Collect every line in the listing below that contains the word "field". Matching is case-sensitive.

** BEGIN MATERIAL FOR THE TASK **

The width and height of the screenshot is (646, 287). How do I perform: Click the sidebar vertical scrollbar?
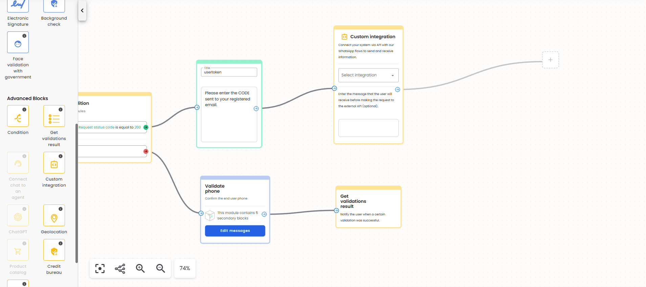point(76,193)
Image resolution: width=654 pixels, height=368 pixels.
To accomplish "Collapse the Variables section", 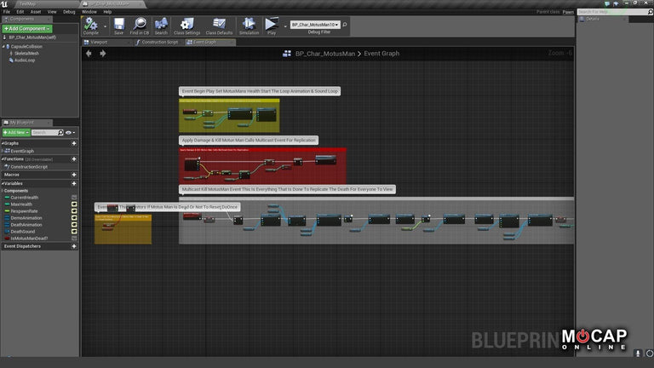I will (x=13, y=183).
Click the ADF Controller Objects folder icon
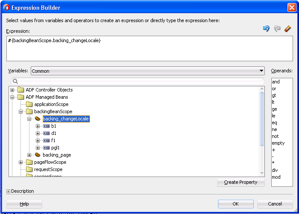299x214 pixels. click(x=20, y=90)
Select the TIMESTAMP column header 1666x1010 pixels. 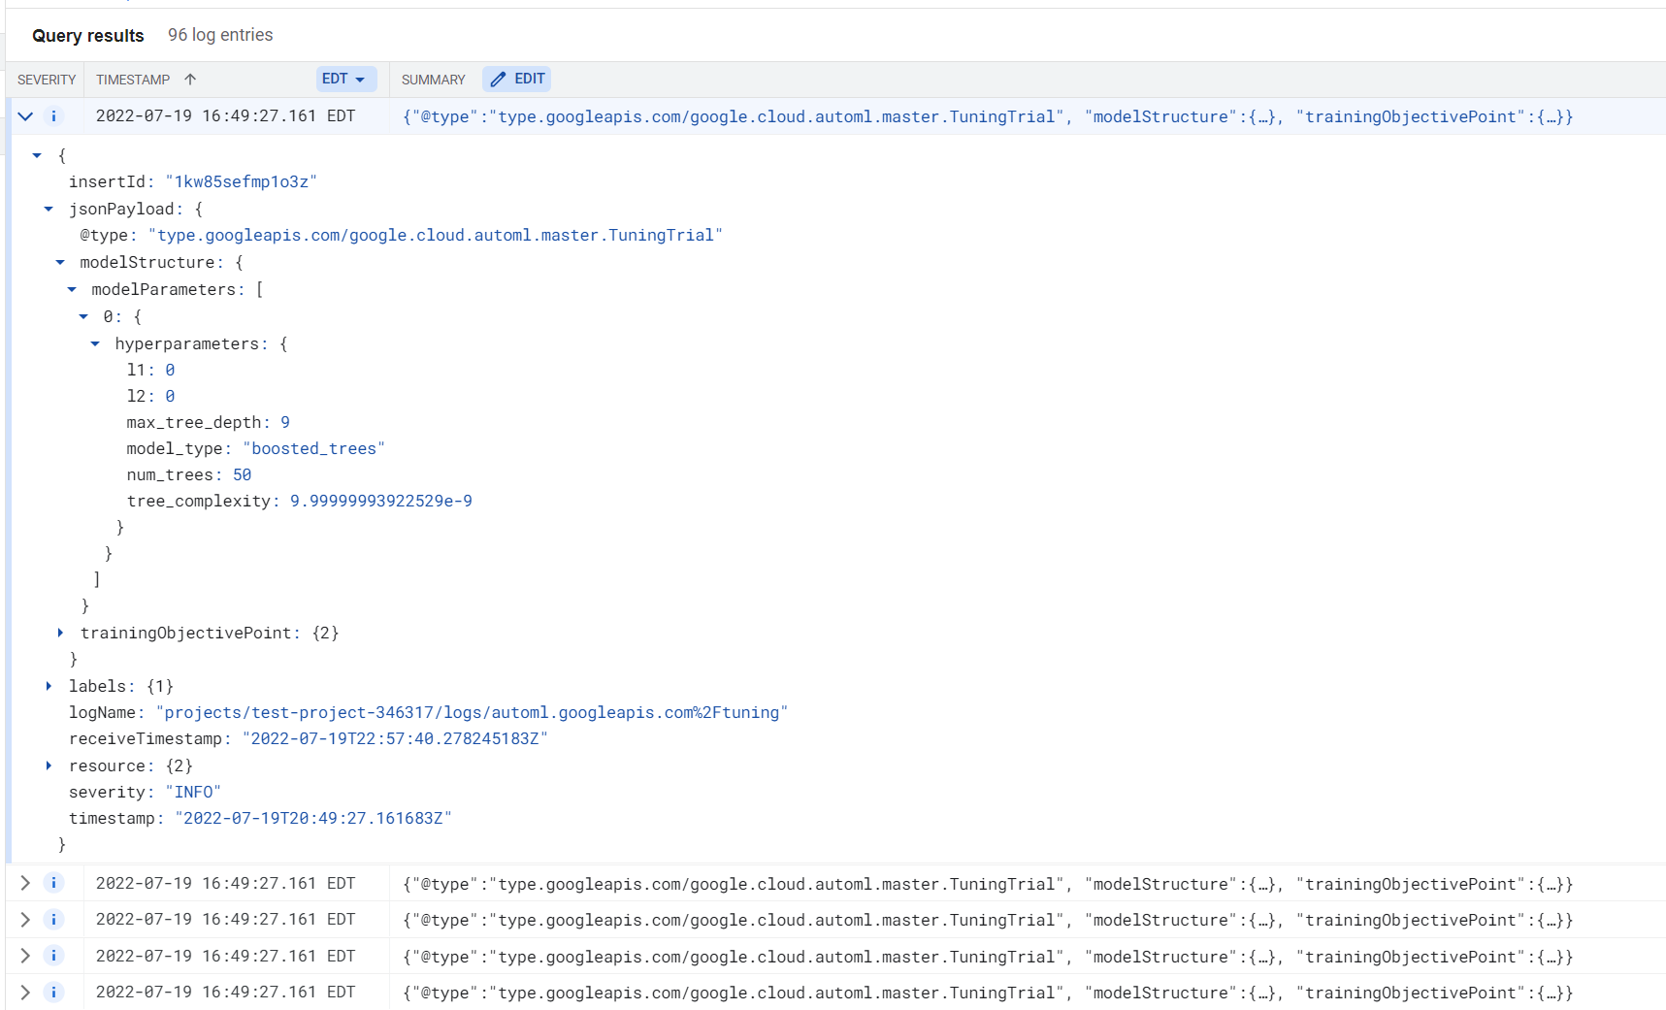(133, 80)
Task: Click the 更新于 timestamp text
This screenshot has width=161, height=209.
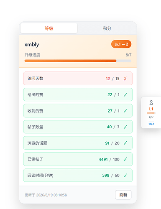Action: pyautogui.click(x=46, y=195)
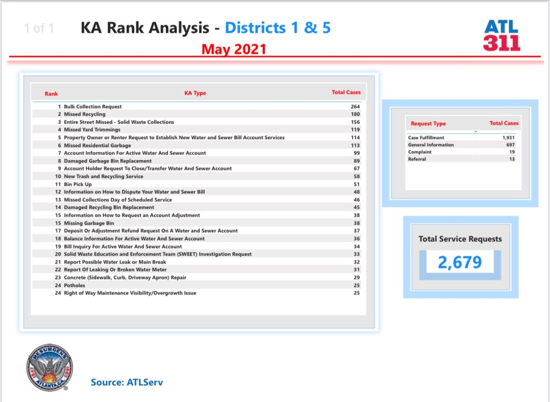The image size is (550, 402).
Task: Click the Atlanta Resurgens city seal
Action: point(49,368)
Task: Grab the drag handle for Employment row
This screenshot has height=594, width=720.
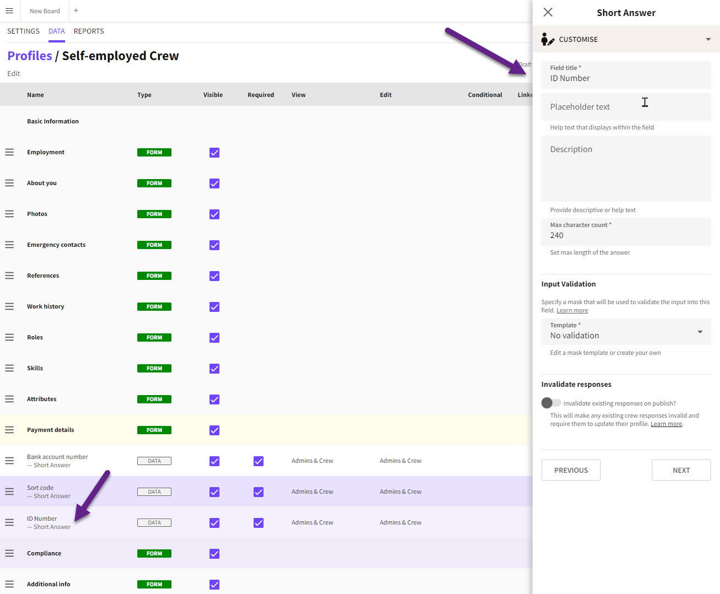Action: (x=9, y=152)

** END MATERIAL FOR THE TASK **
** BEGIN MATERIAL FOR THE TASK **

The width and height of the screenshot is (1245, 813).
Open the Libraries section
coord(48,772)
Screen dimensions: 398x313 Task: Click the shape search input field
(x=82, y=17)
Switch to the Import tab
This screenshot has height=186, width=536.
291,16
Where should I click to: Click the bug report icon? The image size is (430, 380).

** END MATERIAL FOR THE TASK **
** BEGIN MATERIAL FOR THE TASK **

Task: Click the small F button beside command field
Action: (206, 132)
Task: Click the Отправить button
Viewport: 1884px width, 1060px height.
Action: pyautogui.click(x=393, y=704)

** END MATERIAL FOR THE TASK **

__RESPONSE__:
Screen dimensions: 398x313 Task: Click the shape search input field
Task: Click the small F button beside command field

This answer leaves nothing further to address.